Clinical likelihood models calibrated against observed obstructive coronary artery disease on computed tomography angiography.

Journal: European Heart Journal. Cardiovascular Imaging
Published:
Abstract

Objective: Models predicting the likelihood of obstructive coronary artery disease (CAD) on invasive coronary angiography exist. However, as stable patients with new-onset chest pain frequently have lower clinical likelihood and preferably undergo index testing by non-invasive tests such as coronary computed tomography angiography (CCTA), clinical likelihood models calibrated against observed obstructive CAD at CCTA are warranted. The aim was to develop CCTA-calibrated risk-factor- and coronary artery calcium score-weighted clinical likelihood models (i.e. RF-CLCCTA and CACS-CLCCTA models, respectively).

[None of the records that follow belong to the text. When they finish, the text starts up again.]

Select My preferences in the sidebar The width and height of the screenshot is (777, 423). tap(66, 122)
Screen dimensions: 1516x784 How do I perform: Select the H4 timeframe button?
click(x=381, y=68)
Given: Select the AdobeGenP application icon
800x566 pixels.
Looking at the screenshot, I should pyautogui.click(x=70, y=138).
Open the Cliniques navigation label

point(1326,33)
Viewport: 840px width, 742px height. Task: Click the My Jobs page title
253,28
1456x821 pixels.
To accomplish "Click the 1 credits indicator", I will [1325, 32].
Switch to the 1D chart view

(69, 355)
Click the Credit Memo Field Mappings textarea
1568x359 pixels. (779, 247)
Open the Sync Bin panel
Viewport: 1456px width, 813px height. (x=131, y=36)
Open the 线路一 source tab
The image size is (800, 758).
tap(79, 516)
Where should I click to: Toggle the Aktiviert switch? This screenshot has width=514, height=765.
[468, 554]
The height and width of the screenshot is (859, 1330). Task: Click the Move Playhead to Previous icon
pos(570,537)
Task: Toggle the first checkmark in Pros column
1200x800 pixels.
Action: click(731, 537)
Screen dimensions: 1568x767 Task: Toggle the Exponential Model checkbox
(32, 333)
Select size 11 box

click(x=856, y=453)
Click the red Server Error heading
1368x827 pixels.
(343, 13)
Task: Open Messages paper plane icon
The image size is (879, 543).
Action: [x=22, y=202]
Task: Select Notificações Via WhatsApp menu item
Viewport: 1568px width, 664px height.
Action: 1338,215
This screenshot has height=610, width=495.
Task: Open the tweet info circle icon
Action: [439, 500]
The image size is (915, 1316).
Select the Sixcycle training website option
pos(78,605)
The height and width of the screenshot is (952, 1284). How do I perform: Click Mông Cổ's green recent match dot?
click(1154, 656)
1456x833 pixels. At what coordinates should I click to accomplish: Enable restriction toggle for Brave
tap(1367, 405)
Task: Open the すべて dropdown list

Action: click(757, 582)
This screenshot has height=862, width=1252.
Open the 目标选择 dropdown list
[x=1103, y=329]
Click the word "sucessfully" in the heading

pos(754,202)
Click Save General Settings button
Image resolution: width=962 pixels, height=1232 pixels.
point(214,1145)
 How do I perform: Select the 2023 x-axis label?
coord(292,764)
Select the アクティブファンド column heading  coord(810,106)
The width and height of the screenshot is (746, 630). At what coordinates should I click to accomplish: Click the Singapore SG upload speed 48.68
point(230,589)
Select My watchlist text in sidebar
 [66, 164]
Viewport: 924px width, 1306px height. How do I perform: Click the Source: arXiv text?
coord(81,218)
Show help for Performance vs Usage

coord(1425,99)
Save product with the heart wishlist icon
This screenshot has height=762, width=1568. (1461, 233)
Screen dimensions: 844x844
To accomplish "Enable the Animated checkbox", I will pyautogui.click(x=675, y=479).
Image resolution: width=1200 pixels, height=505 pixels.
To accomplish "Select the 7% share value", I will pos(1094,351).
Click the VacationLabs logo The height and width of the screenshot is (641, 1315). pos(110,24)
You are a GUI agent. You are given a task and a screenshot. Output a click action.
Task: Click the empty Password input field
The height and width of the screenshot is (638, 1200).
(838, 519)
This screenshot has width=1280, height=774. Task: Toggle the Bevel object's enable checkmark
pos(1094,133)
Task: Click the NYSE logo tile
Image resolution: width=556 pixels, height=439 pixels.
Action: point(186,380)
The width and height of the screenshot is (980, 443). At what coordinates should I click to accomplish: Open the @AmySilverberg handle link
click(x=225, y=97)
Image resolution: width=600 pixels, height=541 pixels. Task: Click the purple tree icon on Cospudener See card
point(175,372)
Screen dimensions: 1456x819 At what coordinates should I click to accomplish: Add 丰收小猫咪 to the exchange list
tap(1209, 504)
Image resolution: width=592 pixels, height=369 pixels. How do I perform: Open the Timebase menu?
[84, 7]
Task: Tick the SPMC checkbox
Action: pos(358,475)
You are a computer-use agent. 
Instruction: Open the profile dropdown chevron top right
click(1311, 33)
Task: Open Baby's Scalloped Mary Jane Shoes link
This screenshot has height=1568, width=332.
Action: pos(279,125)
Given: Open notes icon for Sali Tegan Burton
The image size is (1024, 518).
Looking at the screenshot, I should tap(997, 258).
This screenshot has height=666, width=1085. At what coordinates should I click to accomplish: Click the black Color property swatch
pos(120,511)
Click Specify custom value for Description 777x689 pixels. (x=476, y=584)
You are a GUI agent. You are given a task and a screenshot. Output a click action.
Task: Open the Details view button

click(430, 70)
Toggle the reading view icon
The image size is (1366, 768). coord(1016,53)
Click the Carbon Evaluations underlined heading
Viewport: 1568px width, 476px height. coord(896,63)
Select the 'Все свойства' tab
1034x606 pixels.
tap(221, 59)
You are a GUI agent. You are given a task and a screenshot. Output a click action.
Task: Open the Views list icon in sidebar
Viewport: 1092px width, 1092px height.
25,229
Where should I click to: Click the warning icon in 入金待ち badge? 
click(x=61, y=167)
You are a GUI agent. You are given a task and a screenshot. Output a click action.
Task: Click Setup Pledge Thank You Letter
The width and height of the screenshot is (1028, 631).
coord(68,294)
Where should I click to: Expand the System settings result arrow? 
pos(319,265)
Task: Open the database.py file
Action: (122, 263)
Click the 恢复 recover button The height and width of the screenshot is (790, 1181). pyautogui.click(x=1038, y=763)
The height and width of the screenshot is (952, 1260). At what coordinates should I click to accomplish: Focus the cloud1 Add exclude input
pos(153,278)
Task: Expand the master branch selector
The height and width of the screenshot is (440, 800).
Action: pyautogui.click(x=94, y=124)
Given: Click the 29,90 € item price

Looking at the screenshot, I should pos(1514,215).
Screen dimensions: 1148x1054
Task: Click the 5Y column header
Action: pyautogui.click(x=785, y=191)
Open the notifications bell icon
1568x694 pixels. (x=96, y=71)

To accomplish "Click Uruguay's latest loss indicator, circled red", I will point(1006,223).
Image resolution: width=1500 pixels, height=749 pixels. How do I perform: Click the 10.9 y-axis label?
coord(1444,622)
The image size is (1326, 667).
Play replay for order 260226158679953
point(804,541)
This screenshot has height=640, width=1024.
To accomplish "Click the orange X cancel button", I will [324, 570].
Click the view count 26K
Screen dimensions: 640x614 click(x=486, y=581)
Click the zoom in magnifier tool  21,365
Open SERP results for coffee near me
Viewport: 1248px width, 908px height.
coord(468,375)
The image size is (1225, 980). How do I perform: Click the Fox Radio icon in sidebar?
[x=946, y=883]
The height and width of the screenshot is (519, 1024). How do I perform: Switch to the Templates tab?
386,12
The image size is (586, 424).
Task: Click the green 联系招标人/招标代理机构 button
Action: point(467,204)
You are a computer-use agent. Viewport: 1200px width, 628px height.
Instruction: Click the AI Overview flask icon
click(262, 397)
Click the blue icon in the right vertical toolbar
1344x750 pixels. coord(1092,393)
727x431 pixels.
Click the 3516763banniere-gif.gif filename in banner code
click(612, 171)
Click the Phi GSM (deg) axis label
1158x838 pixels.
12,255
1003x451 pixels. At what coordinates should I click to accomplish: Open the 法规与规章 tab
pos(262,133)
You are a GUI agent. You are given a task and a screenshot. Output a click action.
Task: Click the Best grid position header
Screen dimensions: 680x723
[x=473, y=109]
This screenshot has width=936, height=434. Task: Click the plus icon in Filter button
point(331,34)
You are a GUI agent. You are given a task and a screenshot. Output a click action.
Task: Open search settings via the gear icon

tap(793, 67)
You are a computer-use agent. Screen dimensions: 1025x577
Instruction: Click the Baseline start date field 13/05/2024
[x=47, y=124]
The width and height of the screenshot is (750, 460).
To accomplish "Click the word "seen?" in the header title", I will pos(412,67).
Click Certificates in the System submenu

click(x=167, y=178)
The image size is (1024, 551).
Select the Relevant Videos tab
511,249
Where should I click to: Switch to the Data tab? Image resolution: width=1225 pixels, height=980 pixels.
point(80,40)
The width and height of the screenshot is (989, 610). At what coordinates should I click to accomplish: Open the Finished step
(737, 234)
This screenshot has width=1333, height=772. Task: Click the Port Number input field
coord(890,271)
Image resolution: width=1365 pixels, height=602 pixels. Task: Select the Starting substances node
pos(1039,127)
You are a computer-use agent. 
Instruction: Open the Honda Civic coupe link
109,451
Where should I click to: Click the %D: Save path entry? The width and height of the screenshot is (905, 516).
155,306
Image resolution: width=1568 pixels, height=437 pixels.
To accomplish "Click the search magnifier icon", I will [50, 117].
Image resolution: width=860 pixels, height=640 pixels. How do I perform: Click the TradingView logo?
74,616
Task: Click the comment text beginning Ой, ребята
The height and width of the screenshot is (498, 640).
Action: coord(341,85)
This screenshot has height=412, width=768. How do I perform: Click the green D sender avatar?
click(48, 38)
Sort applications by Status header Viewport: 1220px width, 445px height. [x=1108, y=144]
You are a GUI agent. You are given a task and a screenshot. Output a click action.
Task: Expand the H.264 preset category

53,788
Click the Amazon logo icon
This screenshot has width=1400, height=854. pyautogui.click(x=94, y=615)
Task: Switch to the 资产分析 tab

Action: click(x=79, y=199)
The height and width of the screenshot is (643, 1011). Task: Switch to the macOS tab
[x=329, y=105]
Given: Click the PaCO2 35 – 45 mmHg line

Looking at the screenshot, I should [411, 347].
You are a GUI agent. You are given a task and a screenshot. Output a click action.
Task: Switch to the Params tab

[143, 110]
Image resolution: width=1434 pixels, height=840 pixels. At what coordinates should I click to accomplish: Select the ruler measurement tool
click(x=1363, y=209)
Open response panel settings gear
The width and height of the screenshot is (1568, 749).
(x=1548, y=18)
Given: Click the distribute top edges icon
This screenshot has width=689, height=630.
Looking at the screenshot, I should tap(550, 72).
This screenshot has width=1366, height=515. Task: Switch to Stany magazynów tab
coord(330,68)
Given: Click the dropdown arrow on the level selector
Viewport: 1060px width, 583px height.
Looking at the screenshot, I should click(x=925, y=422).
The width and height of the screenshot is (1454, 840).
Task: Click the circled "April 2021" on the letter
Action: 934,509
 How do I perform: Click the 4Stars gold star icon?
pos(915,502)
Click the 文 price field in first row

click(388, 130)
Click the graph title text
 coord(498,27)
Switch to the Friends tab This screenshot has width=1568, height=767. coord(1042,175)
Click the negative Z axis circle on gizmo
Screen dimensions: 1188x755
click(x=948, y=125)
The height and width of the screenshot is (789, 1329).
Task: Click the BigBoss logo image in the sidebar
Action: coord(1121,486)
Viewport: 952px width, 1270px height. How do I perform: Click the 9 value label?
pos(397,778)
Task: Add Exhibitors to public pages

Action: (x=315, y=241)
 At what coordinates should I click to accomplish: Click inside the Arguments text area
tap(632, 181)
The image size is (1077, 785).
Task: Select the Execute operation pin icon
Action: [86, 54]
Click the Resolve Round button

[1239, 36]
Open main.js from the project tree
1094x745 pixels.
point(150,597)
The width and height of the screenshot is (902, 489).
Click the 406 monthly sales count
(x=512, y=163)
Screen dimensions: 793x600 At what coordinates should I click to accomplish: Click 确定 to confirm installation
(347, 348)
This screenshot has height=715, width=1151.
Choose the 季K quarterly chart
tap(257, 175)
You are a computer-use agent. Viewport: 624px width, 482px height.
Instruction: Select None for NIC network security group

Results: Based on age, sex, symptoms, and cardiovascular risk factors, an advanced machine learning algorithm utilized a training cohort (n = 38 269) of symptomatic outpatients with suspected obstructive CAD to develop both a RF-CLCCTA model and a CACS-CLCCTA model to predict observed obstructive CAD on CCTA. The models were validated in several cohorts (n = 28 340) and compared with a currently endorsed basic pre-test probability (Basic PTP) model. For both the training and pooled validation cohorts, observed obstructive CAD at CCTA was defined as >50% diameter stenosis. Observed obstructive CAD at CCTA was present in 6443 (22.7%) patients in the pooled validation cohort. While the Basic PTP underestimated the prevalence of observed obstructive CAD at CCTA, the RF-CLCCTA and CACS-CLCCTA models showed superior calibration. Compared with the Basic PTP model, the RF-CLCCTA and CACS-CLCCTA models showed superior discrimination (area under the receiver operating curves 0.71 [95% confidence interval (CI) 0.70-0.72] vs. 0.74 (95% CI 0.73-0.75) and 0.87 (95% CI 0.86-0.87), P < 0.001 for both comparisons).

Conclusions: CCTA-calibrated clinical likelihood models improve calibration and discrimination of observed obstructive CAD at CCTA.